On the flipside of the power-pop coin, the other band would be A Fragile Tomorrow and their masterpiece, Make Me Over.  You’ve heard the title track and lead-off single; you’ve read the reviews and the buzz continues to grow and expand, especially after their tour with The Indigo Girls – seeing their name on the Madison Square Garden electronic marquee made me very proud for them.  In the time between 2012’s Be Nice Be Careful and Make Me Over, there has been a tremendous growth in sound via the absorption of so many influences – and utilizing those influences to enhance and mature with their own sound.


Allison Moorer’s Down To Believing was a collection of songs I simply fell in love with upon first listen.  The emotion, the quality of songwriting and the firepower in the performances easily put this CD at the top of my favorites.  From the title track to the cover of Credence’s “Have You Ever Seen The Rain?”, at points, Ms.

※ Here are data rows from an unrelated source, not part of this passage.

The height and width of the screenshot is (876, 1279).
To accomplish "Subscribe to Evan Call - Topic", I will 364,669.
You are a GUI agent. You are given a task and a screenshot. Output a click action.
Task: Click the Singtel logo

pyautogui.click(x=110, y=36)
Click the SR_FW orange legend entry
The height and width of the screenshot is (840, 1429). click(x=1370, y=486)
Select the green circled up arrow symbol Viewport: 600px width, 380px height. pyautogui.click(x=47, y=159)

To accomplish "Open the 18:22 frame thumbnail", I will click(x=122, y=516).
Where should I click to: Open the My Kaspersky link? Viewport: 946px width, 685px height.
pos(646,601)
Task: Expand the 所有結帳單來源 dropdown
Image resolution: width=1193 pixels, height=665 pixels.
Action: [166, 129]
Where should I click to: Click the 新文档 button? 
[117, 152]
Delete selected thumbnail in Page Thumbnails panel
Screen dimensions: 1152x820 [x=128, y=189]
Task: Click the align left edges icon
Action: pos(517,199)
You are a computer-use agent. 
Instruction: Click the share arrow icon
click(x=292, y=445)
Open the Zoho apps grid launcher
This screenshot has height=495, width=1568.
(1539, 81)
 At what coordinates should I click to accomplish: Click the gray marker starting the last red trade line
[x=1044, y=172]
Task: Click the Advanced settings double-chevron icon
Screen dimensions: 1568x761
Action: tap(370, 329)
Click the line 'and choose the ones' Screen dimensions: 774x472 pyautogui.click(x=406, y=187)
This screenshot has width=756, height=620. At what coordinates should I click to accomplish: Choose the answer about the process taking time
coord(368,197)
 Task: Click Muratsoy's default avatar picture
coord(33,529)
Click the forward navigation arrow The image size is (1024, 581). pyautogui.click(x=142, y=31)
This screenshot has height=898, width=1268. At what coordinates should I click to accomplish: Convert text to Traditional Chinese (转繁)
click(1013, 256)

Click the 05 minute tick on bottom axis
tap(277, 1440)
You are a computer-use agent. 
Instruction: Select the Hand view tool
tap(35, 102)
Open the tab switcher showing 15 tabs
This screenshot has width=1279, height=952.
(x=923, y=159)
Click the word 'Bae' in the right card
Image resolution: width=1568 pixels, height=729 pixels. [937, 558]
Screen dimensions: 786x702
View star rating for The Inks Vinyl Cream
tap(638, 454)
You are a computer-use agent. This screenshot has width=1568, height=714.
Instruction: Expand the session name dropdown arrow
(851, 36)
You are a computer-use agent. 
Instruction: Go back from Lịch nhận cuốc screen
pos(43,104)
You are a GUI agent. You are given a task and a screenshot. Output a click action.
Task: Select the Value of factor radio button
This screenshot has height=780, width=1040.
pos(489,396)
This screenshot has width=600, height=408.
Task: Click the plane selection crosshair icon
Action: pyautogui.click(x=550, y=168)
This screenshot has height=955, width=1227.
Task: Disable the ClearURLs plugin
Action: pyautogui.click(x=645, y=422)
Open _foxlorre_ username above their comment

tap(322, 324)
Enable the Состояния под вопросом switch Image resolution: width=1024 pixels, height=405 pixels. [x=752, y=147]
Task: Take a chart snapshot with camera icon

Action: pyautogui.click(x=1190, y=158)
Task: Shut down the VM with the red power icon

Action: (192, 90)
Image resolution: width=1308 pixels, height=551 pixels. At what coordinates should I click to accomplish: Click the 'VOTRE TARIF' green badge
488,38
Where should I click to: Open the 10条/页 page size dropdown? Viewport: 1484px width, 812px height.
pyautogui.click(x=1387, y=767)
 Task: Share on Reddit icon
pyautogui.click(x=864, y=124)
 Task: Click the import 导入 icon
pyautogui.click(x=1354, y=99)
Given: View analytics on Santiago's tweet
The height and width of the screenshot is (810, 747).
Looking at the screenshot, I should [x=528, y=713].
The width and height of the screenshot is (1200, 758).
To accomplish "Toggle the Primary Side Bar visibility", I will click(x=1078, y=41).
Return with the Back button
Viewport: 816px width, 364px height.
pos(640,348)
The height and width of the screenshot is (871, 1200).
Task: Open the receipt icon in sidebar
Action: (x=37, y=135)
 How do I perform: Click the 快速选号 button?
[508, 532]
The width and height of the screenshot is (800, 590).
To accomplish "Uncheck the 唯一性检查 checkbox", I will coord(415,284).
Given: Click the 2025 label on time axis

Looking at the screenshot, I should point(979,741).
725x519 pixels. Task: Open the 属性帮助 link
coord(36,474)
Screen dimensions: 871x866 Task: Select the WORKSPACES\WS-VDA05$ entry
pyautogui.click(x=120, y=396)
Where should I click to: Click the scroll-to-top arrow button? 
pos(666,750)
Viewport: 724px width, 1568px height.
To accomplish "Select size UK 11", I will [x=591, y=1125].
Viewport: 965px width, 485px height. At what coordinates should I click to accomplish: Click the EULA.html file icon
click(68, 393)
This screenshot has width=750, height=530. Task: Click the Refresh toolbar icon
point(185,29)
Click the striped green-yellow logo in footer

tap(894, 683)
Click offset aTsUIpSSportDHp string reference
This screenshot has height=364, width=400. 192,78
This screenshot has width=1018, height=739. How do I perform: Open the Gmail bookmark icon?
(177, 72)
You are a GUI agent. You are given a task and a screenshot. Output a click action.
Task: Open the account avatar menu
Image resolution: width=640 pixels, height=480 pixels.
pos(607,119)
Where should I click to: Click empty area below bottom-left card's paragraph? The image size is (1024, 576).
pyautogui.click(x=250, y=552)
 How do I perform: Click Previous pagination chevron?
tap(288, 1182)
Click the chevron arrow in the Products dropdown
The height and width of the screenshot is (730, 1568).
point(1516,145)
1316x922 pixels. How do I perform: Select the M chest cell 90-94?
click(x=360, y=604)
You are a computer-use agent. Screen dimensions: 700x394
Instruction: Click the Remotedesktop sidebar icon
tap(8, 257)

Moorer will have you wiping tears from your eyes.


AND THE OTHERS FROM THE YEAR’S BEST:  Paul Weller has, by and large, managed to keep me interested and attuned to what he does during his now 24-year solo career.  Like his previous two musical lives, its had its ups and downs, but he roared back, louder and harder than before with this year’s Saturns Pattern, itself a leap forward from the groundbreaking Sonik Kicks.  A new label, a greater American audience than before and a tour – with a performance that left me in joyful tears – these were Weller’s most energetic and career-spanning shows I’ve seen as of yet and 38 years since his first appearance on a recorded medium and he’s as strong, if not stronger, as ever.

Another surprise knockout was the mega-lineup Orange Humble Band, driven by ex-Lime Spider Darryl Mather, who was aided and abetted by no less than Jody Stephens (Big Star/Those Pretty Wrongs), Ken Stringfellow (The Posies/Big Star), Jon Auer (The Posies/Big Star), Rick Steff (Lucero), etc and their guests (Van Duren, Dwight Twilley, Susan Cowsill).  Their May release, Depressing Beauty was just one dynamic head turner that encapsulates all I love in music – pop, rock, psychedelic, ballads, classic ’60’s pop – all of it is here, with equally hypnotic songwriting and vocal gymnastics.  One of the finest things to hit my ears and certainly one of the high places in my year-end list.

There are several more that rose to the occasion; two of which are intertwined:  Chris Stamey’s glorious Euphoria and The Old Ceremony’s Sprinter.  Both on Yep Roc Records; both albums feature the work of Chris Stamey and Django Haskins (who are cornerstones of the “Big Star 3rd” live performances) and both have a remarkably colorful and wide musical palate from which the soundscapes are painted from.  The mixtures of pure twang-pop, neo and classic psychedelia, country and baroque are heavenly at moments and spiritual in others.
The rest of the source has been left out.